5 comments
Been there. We had the same CloudHealth situation—paid for visibility, nobody acted on it. Here's what actually stopped the bleeding: (1) Forced tagging policy at the Terraform level, (2) Weekly cost anomaly reports to individual team leads with their name on it, (3) Killed 47 orphaned resources in week one, (4) Reserved instances for predictable workloads, (5) Scheduled shutdowns on dev/test via Lambda. Lost $180K in 90 days. CloudHealth was theater. Action was the tool.
How many people actually own enforcing the tagging policy after CloudHealth? That's where we failed.
We hit almost exactly this at my last company—$280K to $720K in 14 months. CloudHealth told us what was burning, same as you, but yeah, you're still paying $8K/month to watch money disappear.

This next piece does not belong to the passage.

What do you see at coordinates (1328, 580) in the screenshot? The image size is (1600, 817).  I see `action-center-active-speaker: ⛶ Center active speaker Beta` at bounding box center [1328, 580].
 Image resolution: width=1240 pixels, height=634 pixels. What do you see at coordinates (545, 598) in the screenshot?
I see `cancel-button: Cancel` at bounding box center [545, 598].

What actually stopped it: I tagged everything mandatory (IAM policy blocking resources without Owner + CostCenter tags), killed the zombie cluster immediately, and set up reserved instance commitments for prod workloads we actually owned. That was maybe 35% of the savings.
The real move though—I made each team own their own AWS account billing target. Not a threat thing, just gave them $X budget, showed them the dashboard weekly in standup. Engineering actually cares when it's their problem. That cultural shift killed more waste than any tool.
Second GPU instance we found? Turned out infra hadn't deleted it after the test. Spot instances for non-critical jobs cut another 40% there.
Took 6 months total to get to $380K. Still higher than original but we were actually growing. The key wasn't the tool—was forcing visibility and ownership into the teams building the stuff.
CloudHealth just gave you visibility; you needed actual governance policies with automatic shutdowns.
Controversial take: the thing that worked was doing less, not more. Most "productivity" is just activity cosplay.